4 of 711 comments (clear)

  1. Uhh... by macemoneta · · Score: 5, Funny

    Ok, I'll talk. I got a call from a guy who said his name was Steve Jobs, and he told me all this stuff. He sent me an email (see, the "From:" line says "SteveJobs@apple.com"!) with the pictures and stuff. I figured he should know, right? What? The headers say the email comes from an anonymizer in the Netherlands? Sorry, I don't know what that means.

    --

    Can You Say Linux?
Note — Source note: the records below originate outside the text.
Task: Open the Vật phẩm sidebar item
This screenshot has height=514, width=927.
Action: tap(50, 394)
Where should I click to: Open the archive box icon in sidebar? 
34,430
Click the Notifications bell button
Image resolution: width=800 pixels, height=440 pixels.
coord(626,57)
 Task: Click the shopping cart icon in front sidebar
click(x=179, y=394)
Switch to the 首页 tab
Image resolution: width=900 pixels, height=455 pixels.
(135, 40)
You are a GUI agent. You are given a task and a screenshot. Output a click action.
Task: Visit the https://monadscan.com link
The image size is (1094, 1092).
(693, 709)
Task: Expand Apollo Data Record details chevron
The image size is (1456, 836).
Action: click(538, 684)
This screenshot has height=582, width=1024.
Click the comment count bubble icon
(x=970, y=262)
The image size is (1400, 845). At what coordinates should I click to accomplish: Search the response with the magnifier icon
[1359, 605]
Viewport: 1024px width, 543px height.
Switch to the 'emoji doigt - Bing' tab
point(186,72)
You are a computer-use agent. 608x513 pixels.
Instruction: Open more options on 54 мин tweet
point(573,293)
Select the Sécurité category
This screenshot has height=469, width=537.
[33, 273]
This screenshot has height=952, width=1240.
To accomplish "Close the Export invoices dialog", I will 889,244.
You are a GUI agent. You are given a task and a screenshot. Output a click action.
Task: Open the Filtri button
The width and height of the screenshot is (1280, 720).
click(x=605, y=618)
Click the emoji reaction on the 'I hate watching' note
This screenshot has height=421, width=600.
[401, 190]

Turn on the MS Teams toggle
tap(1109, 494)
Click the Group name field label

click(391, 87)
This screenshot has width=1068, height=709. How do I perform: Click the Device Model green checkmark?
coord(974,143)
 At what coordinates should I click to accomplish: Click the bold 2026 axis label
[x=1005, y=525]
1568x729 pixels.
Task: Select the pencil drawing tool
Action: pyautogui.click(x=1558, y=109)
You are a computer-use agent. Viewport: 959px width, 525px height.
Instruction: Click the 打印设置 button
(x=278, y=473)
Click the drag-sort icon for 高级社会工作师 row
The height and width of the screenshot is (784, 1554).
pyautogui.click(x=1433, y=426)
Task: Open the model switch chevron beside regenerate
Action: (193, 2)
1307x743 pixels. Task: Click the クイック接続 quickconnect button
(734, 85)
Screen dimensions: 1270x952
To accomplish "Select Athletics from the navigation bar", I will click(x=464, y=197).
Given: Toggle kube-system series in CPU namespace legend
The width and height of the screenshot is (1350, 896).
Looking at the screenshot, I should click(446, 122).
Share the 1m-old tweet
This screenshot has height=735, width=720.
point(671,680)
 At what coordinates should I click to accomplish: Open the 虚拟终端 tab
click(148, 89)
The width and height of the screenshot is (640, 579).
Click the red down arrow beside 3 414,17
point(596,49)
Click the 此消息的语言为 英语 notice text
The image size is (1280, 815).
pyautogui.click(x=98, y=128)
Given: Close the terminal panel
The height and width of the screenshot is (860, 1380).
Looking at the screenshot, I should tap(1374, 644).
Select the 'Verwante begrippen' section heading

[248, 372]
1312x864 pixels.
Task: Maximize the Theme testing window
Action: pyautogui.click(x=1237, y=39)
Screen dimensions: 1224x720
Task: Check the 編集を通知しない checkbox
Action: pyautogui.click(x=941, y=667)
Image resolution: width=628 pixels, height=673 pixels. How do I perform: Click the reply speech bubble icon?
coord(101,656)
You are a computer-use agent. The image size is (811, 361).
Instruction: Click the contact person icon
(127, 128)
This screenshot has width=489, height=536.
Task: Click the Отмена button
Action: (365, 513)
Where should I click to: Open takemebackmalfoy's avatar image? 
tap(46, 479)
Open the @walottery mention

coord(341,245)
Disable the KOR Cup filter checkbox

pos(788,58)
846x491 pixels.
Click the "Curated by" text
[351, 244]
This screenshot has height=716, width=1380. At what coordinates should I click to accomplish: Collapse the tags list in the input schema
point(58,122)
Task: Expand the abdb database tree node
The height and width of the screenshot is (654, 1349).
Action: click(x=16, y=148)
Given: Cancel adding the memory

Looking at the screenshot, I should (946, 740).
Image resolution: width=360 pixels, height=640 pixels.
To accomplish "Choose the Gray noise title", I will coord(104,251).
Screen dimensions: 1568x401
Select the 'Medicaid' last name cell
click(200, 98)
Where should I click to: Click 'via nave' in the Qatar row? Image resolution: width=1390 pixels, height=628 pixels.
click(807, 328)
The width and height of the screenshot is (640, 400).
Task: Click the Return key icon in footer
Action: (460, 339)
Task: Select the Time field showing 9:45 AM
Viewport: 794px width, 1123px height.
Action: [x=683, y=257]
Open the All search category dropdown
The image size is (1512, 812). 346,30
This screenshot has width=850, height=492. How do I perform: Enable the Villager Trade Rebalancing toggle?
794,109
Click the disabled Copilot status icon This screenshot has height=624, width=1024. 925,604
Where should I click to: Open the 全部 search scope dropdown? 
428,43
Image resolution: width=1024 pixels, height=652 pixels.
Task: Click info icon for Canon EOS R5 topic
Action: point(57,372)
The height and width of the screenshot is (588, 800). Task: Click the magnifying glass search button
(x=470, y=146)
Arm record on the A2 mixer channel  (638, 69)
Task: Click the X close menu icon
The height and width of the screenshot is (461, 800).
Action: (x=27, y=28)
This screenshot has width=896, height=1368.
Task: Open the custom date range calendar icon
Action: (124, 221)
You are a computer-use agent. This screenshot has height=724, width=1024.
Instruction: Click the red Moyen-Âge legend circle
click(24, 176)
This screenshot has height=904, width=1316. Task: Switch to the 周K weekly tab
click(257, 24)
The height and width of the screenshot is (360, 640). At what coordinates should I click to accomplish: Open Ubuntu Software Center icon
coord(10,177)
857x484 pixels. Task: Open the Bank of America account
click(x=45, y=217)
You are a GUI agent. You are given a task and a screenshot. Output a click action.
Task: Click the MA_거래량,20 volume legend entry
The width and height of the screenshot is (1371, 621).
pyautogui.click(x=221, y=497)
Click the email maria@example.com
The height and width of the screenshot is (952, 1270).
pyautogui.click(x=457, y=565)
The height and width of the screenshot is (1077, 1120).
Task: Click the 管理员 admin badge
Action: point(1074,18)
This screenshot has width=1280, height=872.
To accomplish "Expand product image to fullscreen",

I Knew That You Could.

  2. Further reports... by gt_swagger · · Score: 5, Funny

    The news came as a letdown for those running ThinkSecret, but their spirits were picked up when Apple served their final notice on nice metallic gray paper, in a design that could only be called "compact, simple, elegant, and effective."

    --
    The Peanut Gallery, Ubergeek, Biblically Sober
    NCAAbbs.com: Thousands of fans, Hundreds of teams, Just one place
  3. Re:Dangerous precedent by rokzy · · Score: 5, Funny

    >It scares me a lot as it could easily be abused to restrict free speach online.

    you can have it back when you learn to spell it*.

    *and the answer isn't "I-T"

  4. Re:Hmmm... by ABaumann · · Score: 5, Funny

    Apple sued to subpoena. They're not trying to make the guys broke. They're just trying to find out who leaked this information so that they can find the individual(s) that broke the NDA and fire them... out of a cannon ...into the sun.